▸ Supplied data
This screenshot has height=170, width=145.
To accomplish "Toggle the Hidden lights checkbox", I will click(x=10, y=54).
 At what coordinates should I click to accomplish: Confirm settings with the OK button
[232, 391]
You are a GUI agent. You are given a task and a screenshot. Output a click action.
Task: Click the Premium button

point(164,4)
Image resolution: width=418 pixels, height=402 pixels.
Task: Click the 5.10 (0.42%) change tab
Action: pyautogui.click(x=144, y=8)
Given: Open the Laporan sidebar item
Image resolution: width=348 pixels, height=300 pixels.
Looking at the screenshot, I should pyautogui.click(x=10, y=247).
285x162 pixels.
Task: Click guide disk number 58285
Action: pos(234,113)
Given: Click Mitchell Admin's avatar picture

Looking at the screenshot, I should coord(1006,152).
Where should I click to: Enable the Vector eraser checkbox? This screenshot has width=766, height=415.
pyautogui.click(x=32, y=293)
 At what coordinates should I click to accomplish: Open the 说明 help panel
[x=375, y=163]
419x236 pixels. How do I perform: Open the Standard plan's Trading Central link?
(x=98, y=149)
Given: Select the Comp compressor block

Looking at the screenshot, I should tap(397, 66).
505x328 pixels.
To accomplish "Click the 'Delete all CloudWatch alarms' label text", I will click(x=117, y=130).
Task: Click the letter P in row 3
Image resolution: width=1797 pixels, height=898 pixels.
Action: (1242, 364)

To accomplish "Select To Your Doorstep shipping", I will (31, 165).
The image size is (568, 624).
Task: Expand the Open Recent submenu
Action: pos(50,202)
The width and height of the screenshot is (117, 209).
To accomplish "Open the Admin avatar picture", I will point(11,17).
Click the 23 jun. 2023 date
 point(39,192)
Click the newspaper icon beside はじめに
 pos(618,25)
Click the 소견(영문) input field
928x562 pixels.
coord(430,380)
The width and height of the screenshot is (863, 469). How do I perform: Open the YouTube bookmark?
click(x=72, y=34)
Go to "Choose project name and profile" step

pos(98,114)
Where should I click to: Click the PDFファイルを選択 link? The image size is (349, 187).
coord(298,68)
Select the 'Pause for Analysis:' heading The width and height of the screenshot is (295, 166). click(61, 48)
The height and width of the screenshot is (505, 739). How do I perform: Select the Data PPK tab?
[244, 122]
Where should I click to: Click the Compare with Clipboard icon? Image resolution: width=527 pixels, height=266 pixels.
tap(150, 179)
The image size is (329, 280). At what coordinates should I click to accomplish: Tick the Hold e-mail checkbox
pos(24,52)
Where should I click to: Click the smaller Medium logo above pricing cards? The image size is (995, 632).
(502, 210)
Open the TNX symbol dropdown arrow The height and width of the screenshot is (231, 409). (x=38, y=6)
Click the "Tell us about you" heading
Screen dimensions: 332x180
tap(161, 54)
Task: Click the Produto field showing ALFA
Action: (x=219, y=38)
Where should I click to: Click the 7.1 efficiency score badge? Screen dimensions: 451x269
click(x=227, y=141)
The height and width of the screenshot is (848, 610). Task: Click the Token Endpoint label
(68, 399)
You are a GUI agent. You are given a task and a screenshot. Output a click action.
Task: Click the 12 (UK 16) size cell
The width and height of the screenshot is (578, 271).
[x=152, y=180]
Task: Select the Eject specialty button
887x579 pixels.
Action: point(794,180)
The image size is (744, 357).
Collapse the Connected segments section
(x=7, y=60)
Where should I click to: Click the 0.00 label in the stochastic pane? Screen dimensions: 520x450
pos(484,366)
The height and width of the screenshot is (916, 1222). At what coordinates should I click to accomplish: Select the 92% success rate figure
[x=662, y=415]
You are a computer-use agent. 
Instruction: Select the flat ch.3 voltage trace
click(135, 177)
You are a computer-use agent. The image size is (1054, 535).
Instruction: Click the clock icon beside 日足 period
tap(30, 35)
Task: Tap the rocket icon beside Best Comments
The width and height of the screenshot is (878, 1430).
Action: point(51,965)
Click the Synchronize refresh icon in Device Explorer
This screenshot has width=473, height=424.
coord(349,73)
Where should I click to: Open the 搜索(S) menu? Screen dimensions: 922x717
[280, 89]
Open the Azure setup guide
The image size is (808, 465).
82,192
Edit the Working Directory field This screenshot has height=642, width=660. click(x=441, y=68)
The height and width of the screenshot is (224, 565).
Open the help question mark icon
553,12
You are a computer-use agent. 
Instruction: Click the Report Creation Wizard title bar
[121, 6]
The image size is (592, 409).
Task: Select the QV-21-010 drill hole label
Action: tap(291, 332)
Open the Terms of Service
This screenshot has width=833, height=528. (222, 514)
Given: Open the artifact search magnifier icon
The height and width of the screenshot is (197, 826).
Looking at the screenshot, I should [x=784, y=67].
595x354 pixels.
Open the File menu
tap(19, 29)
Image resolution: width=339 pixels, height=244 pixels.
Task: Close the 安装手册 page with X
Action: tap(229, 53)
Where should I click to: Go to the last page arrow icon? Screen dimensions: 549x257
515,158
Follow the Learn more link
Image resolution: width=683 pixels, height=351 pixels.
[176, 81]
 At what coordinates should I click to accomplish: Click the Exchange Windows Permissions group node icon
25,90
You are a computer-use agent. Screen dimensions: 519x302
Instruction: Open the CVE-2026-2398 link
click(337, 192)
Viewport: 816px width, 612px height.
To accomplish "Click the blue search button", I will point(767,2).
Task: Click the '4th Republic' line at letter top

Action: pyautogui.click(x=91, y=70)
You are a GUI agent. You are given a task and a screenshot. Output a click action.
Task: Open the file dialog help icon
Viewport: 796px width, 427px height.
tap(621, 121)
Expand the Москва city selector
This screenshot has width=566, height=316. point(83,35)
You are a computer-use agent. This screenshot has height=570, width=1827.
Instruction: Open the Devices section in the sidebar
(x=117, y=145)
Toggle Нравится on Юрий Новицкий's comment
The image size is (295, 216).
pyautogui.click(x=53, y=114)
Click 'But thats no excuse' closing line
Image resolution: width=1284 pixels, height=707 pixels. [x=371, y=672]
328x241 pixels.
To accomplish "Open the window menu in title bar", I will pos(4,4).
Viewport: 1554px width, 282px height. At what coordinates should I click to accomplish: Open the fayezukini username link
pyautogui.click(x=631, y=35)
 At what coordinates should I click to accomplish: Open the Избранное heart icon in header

▸ What needs to be done
Output every record above, exactly as written.

▸ Problem solution
This screenshot has height=170, width=145.
To accomplish "Toggle the Hidden lights checkbox", I will click(x=10, y=54).
 At what coordinates should I click to accomplish: Confirm settings with the OK button
[232, 391]
You are a GUI agent. You are given a task and a screenshot. Output a click action.
Task: Click the Premium button

point(164,4)
Image resolution: width=418 pixels, height=402 pixels.
Task: Click the 5.10 (0.42%) change tab
Action: pyautogui.click(x=144, y=8)
Given: Open the Laporan sidebar item
Image resolution: width=348 pixels, height=300 pixels.
Looking at the screenshot, I should pyautogui.click(x=10, y=247).
285x162 pixels.
Task: Click guide disk number 58285
Action: pos(234,113)
Given: Click Mitchell Admin's avatar picture

Looking at the screenshot, I should coord(1006,152).
Where should I click to: Enable the Vector eraser checkbox? This screenshot has width=766, height=415.
pyautogui.click(x=32, y=293)
 At what coordinates should I click to accomplish: Open the 说明 help panel
[x=375, y=163]
419x236 pixels. How do I perform: Open the Standard plan's Trading Central link?
(x=98, y=149)
Given: Select the Comp compressor block

Looking at the screenshot, I should tap(397, 66).
505x328 pixels.
To accomplish "Click the 'Delete all CloudWatch alarms' label text", I will click(x=117, y=130).
Task: Click the letter P in row 3
Image resolution: width=1797 pixels, height=898 pixels.
Action: (1242, 364)

To accomplish "Select To Your Doorstep shipping", I will (31, 165).
The image size is (568, 624).
Task: Expand the Open Recent submenu
Action: pos(50,202)
The width and height of the screenshot is (117, 209).
To accomplish "Open the Admin avatar picture", I will point(11,17).
Click the 23 jun. 2023 date
 point(39,192)
Click the newspaper icon beside はじめに
 pos(618,25)
Click the 소견(영문) input field
928x562 pixels.
coord(430,380)
The width and height of the screenshot is (863, 469). How do I perform: Open the YouTube bookmark?
click(x=72, y=34)
Go to "Choose project name and profile" step

pos(98,114)
Where should I click to: Click the PDFファイルを選択 link? The image size is (349, 187).
coord(298,68)
Select the 'Pause for Analysis:' heading The width and height of the screenshot is (295, 166). click(61, 48)
The height and width of the screenshot is (505, 739). How do I perform: Select the Data PPK tab?
[244, 122]
Where should I click to: Click the Compare with Clipboard icon? Image resolution: width=527 pixels, height=266 pixels.
tap(150, 179)
The image size is (329, 280). At what coordinates should I click to accomplish: Tick the Hold e-mail checkbox
pos(24,52)
Where should I click to: Click the smaller Medium logo above pricing cards? The image size is (995, 632).
(502, 210)
Open the TNX symbol dropdown arrow The height and width of the screenshot is (231, 409). (x=38, y=6)
Click the "Tell us about you" heading
Screen dimensions: 332x180
tap(161, 54)
Task: Click the Produto field showing ALFA
Action: (x=219, y=38)
Where should I click to: Click the 7.1 efficiency score badge? Screen dimensions: 451x269
click(x=227, y=141)
The height and width of the screenshot is (848, 610). Task: Click the Token Endpoint label
(68, 399)
You are a GUI agent. You are given a task and a screenshot. Output a click action.
Task: Click the 12 (UK 16) size cell
The width and height of the screenshot is (578, 271).
[x=152, y=180]
Task: Select the Eject specialty button
887x579 pixels.
Action: point(794,180)
The image size is (744, 357).
Collapse the Connected segments section
(x=7, y=60)
Where should I click to: Click the 0.00 label in the stochastic pane? Screen dimensions: 520x450
pos(484,366)
The height and width of the screenshot is (916, 1222). At what coordinates should I click to accomplish: Select the 92% success rate figure
[x=662, y=415]
You are a computer-use agent. 
Instruction: Select the flat ch.3 voltage trace
click(135, 177)
You are a computer-use agent. The image size is (1054, 535).
Instruction: Click the clock icon beside 日足 period
tap(30, 35)
Task: Tap the rocket icon beside Best Comments
The width and height of the screenshot is (878, 1430).
Action: point(51,965)
Click the Synchronize refresh icon in Device Explorer
This screenshot has width=473, height=424.
coord(349,73)
Where should I click to: Open the 搜索(S) menu? Screen dimensions: 922x717
[280, 89]
Open the Azure setup guide
The image size is (808, 465).
82,192
Edit the Working Directory field This screenshot has height=642, width=660. click(x=441, y=68)
The height and width of the screenshot is (224, 565).
Open the help question mark icon
553,12
You are a computer-use agent. 
Instruction: Click the Report Creation Wizard title bar
[121, 6]
The image size is (592, 409).
Task: Select the QV-21-010 drill hole label
Action: tap(291, 332)
Open the Terms of Service
This screenshot has width=833, height=528. (222, 514)
Given: Open the artifact search magnifier icon
The height and width of the screenshot is (197, 826).
Looking at the screenshot, I should [x=784, y=67].
595x354 pixels.
Open the File menu
tap(19, 29)
Image resolution: width=339 pixels, height=244 pixels.
Task: Close the 安装手册 page with X
Action: tap(229, 53)
Where should I click to: Go to the last page arrow icon? Screen dimensions: 549x257
515,158
Follow the Learn more link
Image resolution: width=683 pixels, height=351 pixels.
[176, 81]
 At what coordinates should I click to accomplish: Click the Exchange Windows Permissions group node icon
25,90
You are a computer-use agent. Screen dimensions: 519x302
Instruction: Open the CVE-2026-2398 link
click(337, 192)
Viewport: 816px width, 612px height.
To accomplish "Click the blue search button", I will point(767,2).
Task: Click the '4th Republic' line at letter top

Action: pyautogui.click(x=91, y=70)
You are a GUI agent. You are given a task and a screenshot. Output a click action.
Task: Open the file dialog help icon
Viewport: 796px width, 427px height.
tap(621, 121)
Expand the Москва city selector
This screenshot has width=566, height=316. point(83,35)
You are a computer-use agent. This screenshot has height=570, width=1827.
Instruction: Open the Devices section in the sidebar
(x=117, y=145)
Toggle Нравится on Юрий Новицкий's comment
The image size is (295, 216).
pyautogui.click(x=53, y=114)
Click 'But thats no excuse' closing line
Image resolution: width=1284 pixels, height=707 pixels. [x=371, y=672]
328x241 pixels.
To accomplish "Open the window menu in title bar", I will pos(4,4).
Viewport: 1554px width, 282px height. At what coordinates should I click to accomplish: Open the fayezukini username link
pyautogui.click(x=631, y=35)
 At what coordinates should I click to accomplish: Open the Избранное heart icon in header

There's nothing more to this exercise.